Matplotlib data and code

By Martin McBride, 2022-06-17

Tags: data code numeric python matplotlib
Categories: matplotlib numpy

In this article, we will discuss the data we will be using in this series, and the method we will use to read the data into a Python list.

All the data and code is available on here on github.

Data sets

Matplotlib can be used with many types of data, but for these articles, we will be using UK temperature and rainfall data for the years 2009 and 2010. The data sets are derived from public sector information licensed under the Open Government Licence v3.0. The data has been organised to make it easy to use in the examples.

The data is stored in comma-separated value (CSV) format. This is a text format containing lines of numerical values separated by commas.

The years 2009 and 2010 are not leap years. This is a deliberate choice to simplify the data handling, so we can concentrate on the graph plotting code.

Temperature data

The temperature data is based on the maximum temperature each day, in degrees Centigrade. The following files are used:

File	Type
2009-temp-daily.csv	Daily temperatures (1)
2009-temp-monthly.csv	Monthly average temperatures (2)
2009-temp-monthly-list.csv	Daily temperatures, one line per month (3)
2009-temp-daily.csv	Daily temperatures (1)
2009-temp-monthly.csv	Monthly average temperatures (2)

Type (1) files contain 365 entries, indicating the maximum temperature of each day of the year like this:

1.2
3.8
2.4
etc...

Type (2) files contain 12 entries, indicating the average of the maximum daily temperature of each month of the year, like this:

5.980645161290322
6.732142857142856
11.022580645161291
etc...

Type (3) files contain 365 entries, indicating the maximum temperature of each day of the year, similar to type (1). But all the data for a given month is contained on a single line. So there are 12 lines, each with a month's worth of daily data, like this:

1.2, 3.8, 2.4, 1.7, ...
2.7, 0.6, 2.6, ...
10.1, 10.3, 9.3, ...
etc...

The first line has 31 entries (for January), the second line has 28 entries (for February), and so on. This data is only provided for 2009 because we only use it for box plots.

Rainfall data

The rainfall data is based on the total rainfall each day, in millimetres. The following files are used:

File	Type
2009-rain-daily.csv	Daily rainfall (1)
2009-rain-monthly.csv	Monthly average rainfall (2)
2009-rain-daily.csv	Daily rainfall (1)
2009-rain-monthly.csv	Monthly average rainfall (2)

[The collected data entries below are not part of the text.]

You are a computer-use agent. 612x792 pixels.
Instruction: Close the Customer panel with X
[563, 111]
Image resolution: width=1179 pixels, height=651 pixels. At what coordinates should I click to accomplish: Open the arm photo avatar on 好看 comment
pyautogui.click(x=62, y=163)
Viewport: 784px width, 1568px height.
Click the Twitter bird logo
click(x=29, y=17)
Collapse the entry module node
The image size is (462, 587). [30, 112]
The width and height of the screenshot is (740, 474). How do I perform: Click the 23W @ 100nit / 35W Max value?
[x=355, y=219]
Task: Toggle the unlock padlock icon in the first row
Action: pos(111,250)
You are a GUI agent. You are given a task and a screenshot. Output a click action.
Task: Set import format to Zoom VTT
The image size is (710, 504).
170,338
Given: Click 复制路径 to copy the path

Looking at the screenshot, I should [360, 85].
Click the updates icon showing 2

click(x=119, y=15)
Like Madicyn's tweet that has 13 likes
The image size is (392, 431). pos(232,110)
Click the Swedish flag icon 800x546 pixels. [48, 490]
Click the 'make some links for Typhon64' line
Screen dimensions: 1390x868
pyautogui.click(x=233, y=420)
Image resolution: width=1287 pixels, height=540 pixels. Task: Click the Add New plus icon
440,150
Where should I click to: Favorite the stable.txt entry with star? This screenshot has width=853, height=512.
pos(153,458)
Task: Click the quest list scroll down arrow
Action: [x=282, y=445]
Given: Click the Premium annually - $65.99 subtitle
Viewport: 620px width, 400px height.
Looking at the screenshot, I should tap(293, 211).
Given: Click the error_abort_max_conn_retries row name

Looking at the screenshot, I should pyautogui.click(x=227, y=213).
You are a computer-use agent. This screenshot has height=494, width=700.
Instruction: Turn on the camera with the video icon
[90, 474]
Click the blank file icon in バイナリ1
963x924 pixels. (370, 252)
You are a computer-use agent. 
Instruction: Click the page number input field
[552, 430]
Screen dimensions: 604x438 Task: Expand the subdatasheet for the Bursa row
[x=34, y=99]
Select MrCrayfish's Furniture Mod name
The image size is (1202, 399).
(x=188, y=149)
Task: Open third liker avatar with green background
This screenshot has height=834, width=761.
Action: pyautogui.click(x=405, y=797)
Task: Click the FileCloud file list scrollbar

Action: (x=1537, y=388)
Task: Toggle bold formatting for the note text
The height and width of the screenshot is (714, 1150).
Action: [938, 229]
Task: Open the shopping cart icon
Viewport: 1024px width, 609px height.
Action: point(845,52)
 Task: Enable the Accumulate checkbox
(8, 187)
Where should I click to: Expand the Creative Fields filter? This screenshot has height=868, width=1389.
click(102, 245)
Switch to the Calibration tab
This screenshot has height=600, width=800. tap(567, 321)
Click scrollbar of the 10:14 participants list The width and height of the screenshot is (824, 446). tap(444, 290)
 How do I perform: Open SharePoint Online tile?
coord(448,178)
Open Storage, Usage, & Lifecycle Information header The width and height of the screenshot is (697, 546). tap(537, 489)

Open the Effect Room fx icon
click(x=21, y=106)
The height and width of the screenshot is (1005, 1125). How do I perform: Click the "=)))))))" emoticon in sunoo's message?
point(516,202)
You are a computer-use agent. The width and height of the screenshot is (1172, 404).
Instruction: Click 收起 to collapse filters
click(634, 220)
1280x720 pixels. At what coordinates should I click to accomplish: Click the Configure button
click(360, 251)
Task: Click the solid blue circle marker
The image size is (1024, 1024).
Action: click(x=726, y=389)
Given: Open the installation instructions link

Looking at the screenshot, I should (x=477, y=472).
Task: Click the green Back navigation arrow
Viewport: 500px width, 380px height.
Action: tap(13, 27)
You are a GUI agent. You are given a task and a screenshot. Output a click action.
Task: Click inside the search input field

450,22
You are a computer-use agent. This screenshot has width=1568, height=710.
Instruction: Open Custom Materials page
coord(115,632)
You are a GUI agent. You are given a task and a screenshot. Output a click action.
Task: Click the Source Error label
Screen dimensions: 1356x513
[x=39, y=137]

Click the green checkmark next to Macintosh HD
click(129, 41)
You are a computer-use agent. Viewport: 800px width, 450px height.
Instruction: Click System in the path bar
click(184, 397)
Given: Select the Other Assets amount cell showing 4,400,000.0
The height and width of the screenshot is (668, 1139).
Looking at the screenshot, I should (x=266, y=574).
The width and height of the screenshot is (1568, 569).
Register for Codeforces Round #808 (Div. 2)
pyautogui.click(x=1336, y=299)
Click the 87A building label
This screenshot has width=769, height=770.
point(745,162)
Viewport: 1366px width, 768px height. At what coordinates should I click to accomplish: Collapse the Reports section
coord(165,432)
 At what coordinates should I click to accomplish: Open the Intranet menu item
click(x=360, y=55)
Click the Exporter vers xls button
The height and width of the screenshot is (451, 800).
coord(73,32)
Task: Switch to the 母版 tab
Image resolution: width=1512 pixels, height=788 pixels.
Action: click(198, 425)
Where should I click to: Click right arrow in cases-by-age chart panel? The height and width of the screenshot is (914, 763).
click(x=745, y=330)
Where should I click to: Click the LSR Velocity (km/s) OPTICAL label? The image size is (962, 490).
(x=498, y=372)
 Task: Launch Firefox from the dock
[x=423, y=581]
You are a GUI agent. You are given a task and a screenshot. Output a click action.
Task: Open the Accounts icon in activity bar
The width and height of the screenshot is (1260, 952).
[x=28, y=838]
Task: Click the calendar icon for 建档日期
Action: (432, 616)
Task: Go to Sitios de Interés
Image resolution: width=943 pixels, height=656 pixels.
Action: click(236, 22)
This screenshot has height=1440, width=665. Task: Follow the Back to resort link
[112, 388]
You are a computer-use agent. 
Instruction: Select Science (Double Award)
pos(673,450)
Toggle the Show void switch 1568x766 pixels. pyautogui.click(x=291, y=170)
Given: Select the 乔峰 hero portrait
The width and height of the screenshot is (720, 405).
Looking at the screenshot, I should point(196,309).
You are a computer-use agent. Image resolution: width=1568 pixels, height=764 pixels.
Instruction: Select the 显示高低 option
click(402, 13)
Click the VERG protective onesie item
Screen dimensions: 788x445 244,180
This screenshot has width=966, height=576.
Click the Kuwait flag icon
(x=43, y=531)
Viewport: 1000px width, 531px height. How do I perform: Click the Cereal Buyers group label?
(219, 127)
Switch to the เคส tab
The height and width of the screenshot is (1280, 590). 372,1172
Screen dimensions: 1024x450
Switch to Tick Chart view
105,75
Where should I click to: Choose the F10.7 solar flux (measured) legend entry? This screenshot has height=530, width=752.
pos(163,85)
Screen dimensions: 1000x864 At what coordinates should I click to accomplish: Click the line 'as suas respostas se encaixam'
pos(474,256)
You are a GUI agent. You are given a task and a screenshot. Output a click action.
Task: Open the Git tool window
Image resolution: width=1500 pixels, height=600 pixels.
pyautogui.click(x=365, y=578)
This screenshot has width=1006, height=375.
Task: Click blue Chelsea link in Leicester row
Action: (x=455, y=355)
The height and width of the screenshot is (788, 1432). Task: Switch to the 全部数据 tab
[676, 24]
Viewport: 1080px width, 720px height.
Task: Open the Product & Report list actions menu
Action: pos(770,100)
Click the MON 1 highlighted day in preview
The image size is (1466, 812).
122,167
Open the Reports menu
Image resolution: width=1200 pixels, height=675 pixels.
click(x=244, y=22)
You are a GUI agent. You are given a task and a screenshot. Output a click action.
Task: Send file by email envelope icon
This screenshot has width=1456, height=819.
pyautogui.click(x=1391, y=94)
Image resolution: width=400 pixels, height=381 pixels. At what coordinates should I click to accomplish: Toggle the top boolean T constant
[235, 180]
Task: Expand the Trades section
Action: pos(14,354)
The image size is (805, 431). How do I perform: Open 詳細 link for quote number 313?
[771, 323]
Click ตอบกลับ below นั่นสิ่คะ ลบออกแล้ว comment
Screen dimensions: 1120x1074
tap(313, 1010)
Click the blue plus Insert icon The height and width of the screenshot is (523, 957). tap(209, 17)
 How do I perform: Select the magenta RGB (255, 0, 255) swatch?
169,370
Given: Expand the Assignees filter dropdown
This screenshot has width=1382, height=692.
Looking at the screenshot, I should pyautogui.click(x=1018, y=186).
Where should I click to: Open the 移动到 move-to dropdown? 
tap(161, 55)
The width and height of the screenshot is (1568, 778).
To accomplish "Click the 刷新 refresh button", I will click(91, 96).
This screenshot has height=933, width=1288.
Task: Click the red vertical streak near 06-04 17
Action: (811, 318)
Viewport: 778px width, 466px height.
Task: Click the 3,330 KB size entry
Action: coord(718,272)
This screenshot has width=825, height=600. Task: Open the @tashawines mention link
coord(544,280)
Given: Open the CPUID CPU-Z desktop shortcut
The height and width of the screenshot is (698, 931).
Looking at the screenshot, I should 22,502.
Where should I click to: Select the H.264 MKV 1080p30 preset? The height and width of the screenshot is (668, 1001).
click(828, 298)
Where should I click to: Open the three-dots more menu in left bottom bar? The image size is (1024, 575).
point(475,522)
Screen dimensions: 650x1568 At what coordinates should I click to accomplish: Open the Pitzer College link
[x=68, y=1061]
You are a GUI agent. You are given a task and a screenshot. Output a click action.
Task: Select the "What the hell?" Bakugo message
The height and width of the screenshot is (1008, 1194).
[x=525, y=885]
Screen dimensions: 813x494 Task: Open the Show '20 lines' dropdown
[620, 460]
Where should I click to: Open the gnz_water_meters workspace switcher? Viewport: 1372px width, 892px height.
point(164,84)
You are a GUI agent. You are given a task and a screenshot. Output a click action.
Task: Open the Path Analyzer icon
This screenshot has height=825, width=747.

Type (1) files contain 365 entries, indicating the total rainfall of each day of the year, like this:

1.2
3.8
2.4
etc...

Type (2) files contain 12 entries, indicating the total rainfall of each month of the year, like this:

5.980645161290322
6.732142857142856
11.022580645161291
etc...

Reading the data in Python

Here is the code to read the daily temperature data from a CSV file:

import csv

with open("2009-temp-daily.csv") as csv_file:
    csv_reader = csv.reader(csv_file, quoting=csv.QUOTE_NONNUMERIC)
    temperature = [x[0] for x in csv_reader]

First, we must import the csv module that we will use to parse the CSV file. The csv module is a Python built-in module, so we don't need to install anything extra to use it.

Next, we open the 2009 daily temperature CSV file. We open it using a with statement. This means that the file will be closed automatically when we have finished with it. We name the opened file object csv_file.

We then create a CSV reader object based on the CSV file. The reader function takes an optional parameter called quoting. We set this parameter to QUOTE_NONNUMERIC. This may be slightly counter-intuitive, but it tells the CSV reader to convert all values to numbers unless they are in quote marks.

Since our data file contains unquoted data, the reader will convert all the values to numbers. This means we will get a list of numbers rather than a list of strings, which is exactly what we want.

The reader returns a list for each line in the CSV file, in other words, it returns a list of lists. So if our file contained the following data:

1.2
3.8
2.4
1.7

The reader would return a list of lists like this:

[ [1.2], [3.8], [2.4], [1.7] ]

What we need is a normal list like this:

[ 1.2, 3.8, 2.4, 1.7 ]

We create the required list using a list comprehension:

temperature = [x[0] for x in csv_reader]

For each sublist in the original data, the list comprehension reads the first element and adds it to the output list. If you are not familiar with list comprehensions, there is a quick description next.

List comprehensions

The code above will read data from a CSV file into a Python list. The way the code works isn't particularly important, because we are mainly here to learn about plotting graphs with Matplotlib.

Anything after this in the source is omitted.